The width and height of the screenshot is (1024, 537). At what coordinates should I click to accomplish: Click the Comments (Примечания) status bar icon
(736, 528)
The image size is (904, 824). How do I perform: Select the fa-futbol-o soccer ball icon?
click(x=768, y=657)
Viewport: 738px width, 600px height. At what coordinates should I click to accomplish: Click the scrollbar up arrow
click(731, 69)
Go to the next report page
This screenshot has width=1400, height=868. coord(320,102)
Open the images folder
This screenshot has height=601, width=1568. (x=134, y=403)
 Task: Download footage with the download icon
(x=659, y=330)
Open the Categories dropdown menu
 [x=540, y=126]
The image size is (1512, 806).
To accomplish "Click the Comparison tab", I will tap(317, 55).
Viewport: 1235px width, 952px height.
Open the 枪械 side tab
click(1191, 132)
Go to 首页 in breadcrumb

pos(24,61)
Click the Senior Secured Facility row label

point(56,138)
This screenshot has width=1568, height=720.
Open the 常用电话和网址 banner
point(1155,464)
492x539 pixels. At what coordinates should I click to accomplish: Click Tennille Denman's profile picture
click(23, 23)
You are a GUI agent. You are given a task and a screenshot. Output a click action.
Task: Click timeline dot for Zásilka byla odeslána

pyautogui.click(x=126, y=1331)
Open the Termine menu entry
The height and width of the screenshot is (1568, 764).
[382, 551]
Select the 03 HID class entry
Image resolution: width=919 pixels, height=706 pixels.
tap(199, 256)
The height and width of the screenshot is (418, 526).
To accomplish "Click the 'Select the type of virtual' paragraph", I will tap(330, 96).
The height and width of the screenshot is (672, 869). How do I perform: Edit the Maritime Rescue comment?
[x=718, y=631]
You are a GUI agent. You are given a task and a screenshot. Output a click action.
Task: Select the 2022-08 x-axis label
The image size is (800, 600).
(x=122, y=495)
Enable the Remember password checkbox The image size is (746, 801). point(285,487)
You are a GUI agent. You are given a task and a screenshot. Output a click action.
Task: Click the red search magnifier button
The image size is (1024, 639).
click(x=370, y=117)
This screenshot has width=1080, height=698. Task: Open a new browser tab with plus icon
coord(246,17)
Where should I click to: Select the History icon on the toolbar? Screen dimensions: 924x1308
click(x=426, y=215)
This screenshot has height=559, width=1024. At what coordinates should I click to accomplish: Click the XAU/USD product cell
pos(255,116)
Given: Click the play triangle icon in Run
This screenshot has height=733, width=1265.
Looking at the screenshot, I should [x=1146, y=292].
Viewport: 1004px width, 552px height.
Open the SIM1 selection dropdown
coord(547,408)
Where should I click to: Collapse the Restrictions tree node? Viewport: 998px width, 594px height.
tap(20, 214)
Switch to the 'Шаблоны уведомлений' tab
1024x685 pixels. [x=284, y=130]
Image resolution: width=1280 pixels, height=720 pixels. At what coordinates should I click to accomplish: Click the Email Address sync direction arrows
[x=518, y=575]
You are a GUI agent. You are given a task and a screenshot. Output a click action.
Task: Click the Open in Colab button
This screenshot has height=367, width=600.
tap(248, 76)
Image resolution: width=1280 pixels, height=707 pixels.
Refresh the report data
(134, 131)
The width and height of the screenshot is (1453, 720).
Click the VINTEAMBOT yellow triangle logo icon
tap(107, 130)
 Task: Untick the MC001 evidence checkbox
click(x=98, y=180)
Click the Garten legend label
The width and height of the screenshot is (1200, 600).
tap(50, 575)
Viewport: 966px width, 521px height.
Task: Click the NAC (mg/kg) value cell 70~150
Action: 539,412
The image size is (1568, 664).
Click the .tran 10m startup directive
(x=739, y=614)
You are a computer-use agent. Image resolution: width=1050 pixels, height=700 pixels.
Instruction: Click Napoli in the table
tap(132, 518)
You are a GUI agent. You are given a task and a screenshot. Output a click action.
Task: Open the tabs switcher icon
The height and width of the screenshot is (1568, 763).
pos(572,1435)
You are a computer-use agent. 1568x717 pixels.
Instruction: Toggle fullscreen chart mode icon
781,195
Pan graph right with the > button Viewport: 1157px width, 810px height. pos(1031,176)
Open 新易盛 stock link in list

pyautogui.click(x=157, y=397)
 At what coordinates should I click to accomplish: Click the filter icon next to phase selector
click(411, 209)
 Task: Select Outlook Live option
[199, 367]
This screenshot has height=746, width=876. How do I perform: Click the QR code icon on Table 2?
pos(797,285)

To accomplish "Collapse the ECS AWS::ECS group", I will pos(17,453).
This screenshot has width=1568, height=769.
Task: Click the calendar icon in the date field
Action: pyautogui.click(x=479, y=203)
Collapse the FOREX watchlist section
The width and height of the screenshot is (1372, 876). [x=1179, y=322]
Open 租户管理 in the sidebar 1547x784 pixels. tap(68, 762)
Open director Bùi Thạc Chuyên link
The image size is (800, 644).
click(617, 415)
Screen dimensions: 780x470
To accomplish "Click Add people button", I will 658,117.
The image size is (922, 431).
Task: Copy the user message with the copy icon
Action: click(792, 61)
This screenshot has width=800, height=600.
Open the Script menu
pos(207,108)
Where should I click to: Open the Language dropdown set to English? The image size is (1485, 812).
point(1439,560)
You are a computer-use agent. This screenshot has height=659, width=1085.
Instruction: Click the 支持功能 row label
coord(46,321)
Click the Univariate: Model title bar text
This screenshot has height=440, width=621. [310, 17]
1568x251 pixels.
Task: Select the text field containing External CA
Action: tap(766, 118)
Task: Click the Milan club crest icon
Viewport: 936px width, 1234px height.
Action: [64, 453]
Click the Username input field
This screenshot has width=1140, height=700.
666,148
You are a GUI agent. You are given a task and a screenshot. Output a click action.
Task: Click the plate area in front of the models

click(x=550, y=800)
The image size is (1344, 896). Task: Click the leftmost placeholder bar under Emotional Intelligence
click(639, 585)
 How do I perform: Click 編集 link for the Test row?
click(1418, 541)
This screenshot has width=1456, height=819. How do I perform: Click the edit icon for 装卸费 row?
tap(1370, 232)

──────────────────────────────

▶ **Exercise instructions**
The required output is the set of lines from the first line of the data through the line that contains "The height and width of the screenshot is (418, 526).", transcribed exactly.

▶ **Solution to this problem**
The width and height of the screenshot is (1024, 537). At what coordinates should I click to accomplish: Click the Comments (Примечания) status bar icon
(736, 528)
The image size is (904, 824). How do I perform: Select the fa-futbol-o soccer ball icon?
click(x=768, y=657)
Viewport: 738px width, 600px height. At what coordinates should I click to accomplish: Click the scrollbar up arrow
click(731, 69)
Go to the next report page
This screenshot has width=1400, height=868. coord(320,102)
Open the images folder
This screenshot has height=601, width=1568. (x=134, y=403)
 Task: Download footage with the download icon
(x=659, y=330)
Open the Categories dropdown menu
 [x=540, y=126]
The image size is (1512, 806).
To accomplish "Click the Comparison tab", I will tap(317, 55).
Viewport: 1235px width, 952px height.
Open the 枪械 side tab
click(1191, 132)
Go to 首页 in breadcrumb

pos(24,61)
Click the Senior Secured Facility row label

point(56,138)
This screenshot has width=1568, height=720.
Open the 常用电话和网址 banner
point(1155,464)
492x539 pixels. At what coordinates should I click to accomplish: Click Tennille Denman's profile picture
click(23, 23)
You are a GUI agent. You are given a task and a screenshot. Output a click action.
Task: Click timeline dot for Zásilka byla odeslána

pyautogui.click(x=126, y=1331)
Open the Termine menu entry
The height and width of the screenshot is (1568, 764).
[382, 551]
Select the 03 HID class entry
Image resolution: width=919 pixels, height=706 pixels.
tap(199, 256)
The height and width of the screenshot is (418, 526).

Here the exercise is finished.